Beneath this instruction is a block of data; output from it exactly the lines that run from the one containing "Click the red 7 in Đầu column" through the one containing "Given: Click hyperlink 电脑 in row 10", inclusive.

┄┄┄┄┄┄

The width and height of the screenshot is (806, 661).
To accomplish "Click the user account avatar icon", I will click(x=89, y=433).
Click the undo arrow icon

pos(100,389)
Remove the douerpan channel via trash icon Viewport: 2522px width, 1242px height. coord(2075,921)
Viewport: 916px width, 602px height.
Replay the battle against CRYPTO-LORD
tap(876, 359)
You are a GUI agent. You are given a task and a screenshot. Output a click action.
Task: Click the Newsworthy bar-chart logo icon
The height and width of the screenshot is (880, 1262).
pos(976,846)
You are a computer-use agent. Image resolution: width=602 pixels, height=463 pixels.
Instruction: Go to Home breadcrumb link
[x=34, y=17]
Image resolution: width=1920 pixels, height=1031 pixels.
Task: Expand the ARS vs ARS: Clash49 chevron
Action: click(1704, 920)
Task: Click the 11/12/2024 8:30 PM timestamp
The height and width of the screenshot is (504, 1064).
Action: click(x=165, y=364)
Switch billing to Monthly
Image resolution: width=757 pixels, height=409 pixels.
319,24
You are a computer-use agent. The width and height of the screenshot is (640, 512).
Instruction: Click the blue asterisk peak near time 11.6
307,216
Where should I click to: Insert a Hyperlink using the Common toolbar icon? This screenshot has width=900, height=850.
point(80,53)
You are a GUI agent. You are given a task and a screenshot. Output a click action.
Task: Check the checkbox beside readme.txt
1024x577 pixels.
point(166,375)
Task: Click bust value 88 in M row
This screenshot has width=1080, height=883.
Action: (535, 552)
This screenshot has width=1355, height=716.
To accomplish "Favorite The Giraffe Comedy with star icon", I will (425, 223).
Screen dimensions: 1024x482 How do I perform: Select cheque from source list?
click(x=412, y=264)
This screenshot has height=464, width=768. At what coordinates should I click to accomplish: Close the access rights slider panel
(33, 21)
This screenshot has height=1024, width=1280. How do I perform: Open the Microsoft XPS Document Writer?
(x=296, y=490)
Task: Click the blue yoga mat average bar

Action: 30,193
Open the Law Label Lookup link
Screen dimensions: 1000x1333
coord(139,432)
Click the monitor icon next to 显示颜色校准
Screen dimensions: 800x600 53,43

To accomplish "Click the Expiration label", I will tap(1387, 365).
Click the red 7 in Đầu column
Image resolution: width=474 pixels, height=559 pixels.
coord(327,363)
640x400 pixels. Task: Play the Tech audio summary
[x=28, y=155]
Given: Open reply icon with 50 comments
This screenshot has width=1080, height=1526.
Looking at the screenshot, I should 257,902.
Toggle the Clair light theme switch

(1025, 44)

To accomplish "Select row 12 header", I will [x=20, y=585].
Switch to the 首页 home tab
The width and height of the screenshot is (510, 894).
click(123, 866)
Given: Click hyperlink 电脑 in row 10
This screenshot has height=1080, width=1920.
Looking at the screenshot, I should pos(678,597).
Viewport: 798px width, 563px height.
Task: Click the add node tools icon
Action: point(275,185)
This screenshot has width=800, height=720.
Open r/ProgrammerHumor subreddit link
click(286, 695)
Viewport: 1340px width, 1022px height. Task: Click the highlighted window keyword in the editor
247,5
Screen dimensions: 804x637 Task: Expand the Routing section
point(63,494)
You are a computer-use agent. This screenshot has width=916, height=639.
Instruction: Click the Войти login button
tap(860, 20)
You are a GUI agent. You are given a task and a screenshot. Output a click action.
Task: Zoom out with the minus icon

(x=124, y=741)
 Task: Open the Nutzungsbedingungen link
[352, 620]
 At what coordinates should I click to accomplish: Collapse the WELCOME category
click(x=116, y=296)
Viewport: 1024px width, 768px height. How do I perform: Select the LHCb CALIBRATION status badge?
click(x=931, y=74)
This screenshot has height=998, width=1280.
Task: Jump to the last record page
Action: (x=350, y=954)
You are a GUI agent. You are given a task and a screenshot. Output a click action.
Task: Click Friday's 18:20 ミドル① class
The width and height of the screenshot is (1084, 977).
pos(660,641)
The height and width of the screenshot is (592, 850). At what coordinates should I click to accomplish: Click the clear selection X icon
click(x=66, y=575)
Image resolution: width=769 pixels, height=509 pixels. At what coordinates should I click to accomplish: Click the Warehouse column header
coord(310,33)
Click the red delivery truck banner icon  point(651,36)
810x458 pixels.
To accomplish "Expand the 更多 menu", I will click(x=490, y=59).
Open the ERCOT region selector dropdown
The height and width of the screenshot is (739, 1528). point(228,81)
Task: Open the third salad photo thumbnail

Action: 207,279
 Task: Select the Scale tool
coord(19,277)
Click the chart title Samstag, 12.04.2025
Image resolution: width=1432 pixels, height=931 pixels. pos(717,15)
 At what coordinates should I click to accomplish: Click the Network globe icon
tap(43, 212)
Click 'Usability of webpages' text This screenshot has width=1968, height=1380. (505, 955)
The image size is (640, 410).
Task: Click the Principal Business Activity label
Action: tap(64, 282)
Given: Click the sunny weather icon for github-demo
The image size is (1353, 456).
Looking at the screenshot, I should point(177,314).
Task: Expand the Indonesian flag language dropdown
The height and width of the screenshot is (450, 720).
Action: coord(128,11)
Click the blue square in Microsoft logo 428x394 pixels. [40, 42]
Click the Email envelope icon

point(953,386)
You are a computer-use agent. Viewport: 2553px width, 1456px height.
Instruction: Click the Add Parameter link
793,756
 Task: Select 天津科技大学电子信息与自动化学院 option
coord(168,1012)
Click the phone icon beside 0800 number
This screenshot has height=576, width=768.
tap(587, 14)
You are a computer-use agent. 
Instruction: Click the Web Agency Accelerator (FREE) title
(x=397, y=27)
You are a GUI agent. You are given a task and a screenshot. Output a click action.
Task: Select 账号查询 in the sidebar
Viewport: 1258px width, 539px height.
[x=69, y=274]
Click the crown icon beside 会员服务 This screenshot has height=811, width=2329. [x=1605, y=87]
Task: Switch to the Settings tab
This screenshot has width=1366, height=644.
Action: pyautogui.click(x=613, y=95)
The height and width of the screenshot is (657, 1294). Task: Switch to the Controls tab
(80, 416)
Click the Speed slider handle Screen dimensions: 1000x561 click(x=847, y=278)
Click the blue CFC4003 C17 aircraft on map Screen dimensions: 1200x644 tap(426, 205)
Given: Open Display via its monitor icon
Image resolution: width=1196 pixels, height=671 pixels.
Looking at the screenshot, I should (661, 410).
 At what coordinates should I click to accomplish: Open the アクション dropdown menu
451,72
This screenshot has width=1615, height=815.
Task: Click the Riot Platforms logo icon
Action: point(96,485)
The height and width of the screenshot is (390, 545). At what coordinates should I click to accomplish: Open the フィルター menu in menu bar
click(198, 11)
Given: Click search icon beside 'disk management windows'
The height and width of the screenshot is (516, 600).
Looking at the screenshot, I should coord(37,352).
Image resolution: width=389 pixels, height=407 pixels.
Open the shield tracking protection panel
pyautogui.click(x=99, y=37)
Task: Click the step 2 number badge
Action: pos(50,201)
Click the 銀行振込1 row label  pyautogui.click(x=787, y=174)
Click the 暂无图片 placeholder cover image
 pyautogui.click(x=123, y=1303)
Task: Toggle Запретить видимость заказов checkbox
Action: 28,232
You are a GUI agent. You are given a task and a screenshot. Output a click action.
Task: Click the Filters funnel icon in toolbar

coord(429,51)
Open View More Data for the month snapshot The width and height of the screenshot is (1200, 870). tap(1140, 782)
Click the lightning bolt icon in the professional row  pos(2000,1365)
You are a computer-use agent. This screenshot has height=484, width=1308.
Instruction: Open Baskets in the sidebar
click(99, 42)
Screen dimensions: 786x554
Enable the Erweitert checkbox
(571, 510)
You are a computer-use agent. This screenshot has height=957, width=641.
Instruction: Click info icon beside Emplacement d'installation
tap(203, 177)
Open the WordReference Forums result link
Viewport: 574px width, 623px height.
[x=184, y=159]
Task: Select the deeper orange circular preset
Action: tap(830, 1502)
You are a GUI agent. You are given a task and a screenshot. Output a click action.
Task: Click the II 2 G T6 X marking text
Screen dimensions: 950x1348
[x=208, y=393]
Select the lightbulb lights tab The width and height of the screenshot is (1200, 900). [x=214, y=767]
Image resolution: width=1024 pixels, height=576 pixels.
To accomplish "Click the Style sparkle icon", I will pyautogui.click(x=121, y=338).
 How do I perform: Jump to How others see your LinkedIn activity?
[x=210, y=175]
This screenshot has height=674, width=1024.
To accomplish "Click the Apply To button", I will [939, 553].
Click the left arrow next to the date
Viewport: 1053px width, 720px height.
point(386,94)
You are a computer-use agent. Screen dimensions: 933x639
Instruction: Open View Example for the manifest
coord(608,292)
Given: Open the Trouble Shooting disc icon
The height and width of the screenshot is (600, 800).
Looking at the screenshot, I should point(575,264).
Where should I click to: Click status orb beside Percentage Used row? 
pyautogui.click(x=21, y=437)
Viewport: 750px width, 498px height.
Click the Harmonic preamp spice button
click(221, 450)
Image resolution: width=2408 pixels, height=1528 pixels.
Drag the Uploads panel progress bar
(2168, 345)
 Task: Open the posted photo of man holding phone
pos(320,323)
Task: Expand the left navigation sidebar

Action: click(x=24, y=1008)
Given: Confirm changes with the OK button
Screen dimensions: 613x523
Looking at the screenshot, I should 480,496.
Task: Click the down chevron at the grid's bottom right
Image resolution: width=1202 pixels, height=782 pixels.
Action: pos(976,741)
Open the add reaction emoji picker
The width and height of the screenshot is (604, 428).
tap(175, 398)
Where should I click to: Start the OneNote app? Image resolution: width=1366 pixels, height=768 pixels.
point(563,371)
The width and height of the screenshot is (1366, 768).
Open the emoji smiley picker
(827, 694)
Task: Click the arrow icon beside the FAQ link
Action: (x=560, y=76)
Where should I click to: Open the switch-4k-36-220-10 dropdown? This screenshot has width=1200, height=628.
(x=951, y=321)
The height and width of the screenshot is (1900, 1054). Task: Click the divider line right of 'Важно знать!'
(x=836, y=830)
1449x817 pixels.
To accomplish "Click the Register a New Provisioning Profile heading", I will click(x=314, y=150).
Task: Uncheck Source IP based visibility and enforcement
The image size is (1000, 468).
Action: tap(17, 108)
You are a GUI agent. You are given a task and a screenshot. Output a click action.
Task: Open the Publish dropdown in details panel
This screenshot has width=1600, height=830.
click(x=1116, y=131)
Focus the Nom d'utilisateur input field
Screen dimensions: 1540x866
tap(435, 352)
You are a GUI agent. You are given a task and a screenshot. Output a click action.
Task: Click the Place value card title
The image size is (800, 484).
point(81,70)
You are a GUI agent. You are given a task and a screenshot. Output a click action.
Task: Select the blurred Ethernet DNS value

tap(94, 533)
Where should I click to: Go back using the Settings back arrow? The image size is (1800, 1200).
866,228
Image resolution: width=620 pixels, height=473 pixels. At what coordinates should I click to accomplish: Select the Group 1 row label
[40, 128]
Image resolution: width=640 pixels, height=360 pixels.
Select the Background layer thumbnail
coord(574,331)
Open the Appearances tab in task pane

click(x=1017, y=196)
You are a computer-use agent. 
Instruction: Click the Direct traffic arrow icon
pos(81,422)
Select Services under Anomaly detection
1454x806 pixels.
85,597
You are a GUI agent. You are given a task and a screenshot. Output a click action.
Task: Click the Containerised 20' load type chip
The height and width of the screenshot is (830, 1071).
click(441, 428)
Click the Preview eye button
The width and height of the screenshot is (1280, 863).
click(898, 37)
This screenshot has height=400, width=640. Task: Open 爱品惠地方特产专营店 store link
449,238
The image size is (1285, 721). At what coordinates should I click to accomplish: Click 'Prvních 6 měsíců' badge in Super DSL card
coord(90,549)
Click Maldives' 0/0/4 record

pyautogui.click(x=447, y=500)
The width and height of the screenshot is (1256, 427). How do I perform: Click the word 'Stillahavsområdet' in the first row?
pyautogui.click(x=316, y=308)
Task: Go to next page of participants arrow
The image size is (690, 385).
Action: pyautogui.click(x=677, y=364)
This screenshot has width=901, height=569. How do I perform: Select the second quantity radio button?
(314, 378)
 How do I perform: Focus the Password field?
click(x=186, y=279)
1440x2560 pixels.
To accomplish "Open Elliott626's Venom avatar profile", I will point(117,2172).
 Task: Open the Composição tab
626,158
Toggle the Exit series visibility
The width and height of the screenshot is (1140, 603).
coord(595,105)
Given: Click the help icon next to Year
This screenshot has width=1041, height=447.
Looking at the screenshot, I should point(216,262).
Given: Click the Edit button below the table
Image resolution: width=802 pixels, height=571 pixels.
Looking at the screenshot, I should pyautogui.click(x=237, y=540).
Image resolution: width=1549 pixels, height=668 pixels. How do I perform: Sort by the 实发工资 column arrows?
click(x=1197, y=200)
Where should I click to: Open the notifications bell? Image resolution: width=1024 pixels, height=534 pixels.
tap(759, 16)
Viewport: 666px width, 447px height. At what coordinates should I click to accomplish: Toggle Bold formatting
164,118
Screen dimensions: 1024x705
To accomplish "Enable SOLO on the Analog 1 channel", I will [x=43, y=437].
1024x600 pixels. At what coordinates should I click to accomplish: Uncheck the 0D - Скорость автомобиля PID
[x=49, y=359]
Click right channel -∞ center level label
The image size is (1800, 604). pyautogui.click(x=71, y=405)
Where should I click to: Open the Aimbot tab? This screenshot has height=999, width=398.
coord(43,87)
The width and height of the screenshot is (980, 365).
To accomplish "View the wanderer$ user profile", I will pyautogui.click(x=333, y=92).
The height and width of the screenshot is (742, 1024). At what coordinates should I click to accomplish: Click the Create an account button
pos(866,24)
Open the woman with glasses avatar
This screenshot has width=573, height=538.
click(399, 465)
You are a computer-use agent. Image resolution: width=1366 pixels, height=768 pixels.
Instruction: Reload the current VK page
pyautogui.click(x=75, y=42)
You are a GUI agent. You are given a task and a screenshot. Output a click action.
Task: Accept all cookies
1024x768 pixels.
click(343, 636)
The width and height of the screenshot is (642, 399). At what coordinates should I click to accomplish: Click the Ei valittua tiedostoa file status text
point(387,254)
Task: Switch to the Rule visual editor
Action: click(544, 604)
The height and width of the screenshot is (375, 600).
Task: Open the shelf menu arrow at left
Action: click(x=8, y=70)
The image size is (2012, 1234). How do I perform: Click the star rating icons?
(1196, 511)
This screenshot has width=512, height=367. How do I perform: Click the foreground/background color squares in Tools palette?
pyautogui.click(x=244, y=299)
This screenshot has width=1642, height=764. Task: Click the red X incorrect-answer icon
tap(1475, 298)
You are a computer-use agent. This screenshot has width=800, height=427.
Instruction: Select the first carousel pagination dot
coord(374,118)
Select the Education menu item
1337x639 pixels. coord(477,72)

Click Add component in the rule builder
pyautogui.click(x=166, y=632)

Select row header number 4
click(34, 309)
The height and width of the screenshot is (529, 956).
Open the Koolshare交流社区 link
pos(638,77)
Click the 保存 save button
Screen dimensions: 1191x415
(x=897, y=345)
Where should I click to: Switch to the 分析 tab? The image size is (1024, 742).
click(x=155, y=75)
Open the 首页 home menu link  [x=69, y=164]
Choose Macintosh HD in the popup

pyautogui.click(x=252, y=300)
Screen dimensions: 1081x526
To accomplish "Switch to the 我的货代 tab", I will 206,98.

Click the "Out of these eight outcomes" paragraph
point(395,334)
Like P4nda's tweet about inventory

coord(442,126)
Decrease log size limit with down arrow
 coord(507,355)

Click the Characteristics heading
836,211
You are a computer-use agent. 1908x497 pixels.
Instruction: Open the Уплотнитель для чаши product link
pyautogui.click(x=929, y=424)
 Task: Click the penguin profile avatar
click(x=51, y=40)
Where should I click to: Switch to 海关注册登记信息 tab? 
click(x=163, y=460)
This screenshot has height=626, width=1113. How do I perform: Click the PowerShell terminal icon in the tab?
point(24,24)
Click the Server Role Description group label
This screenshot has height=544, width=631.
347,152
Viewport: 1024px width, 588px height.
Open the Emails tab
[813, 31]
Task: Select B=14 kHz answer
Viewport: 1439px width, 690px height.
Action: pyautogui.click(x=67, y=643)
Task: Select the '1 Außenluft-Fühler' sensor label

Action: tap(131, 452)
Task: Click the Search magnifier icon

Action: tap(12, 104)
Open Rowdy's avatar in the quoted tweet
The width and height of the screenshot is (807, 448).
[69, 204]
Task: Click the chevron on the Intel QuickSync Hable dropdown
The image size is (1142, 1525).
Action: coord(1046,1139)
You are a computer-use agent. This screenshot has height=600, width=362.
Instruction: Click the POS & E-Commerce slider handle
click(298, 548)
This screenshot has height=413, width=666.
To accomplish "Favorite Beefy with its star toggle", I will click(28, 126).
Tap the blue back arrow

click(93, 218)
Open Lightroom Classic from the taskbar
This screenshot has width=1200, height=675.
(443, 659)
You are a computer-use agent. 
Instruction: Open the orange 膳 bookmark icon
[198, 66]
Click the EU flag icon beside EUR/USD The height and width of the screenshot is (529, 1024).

┄┄┄┄┄┄

▶ _SOLUTION_
Click the red 7 in Đầu column
Image resolution: width=474 pixels, height=559 pixels.
coord(327,363)
640x400 pixels. Task: Play the Tech audio summary
[x=28, y=155]
Given: Open reply icon with 50 comments
This screenshot has width=1080, height=1526.
Looking at the screenshot, I should 257,902.
Toggle the Clair light theme switch

(1025, 44)

To accomplish "Select row 12 header", I will [x=20, y=585].
Switch to the 首页 home tab
The width and height of the screenshot is (510, 894).
click(123, 866)
Given: Click hyperlink 电脑 in row 10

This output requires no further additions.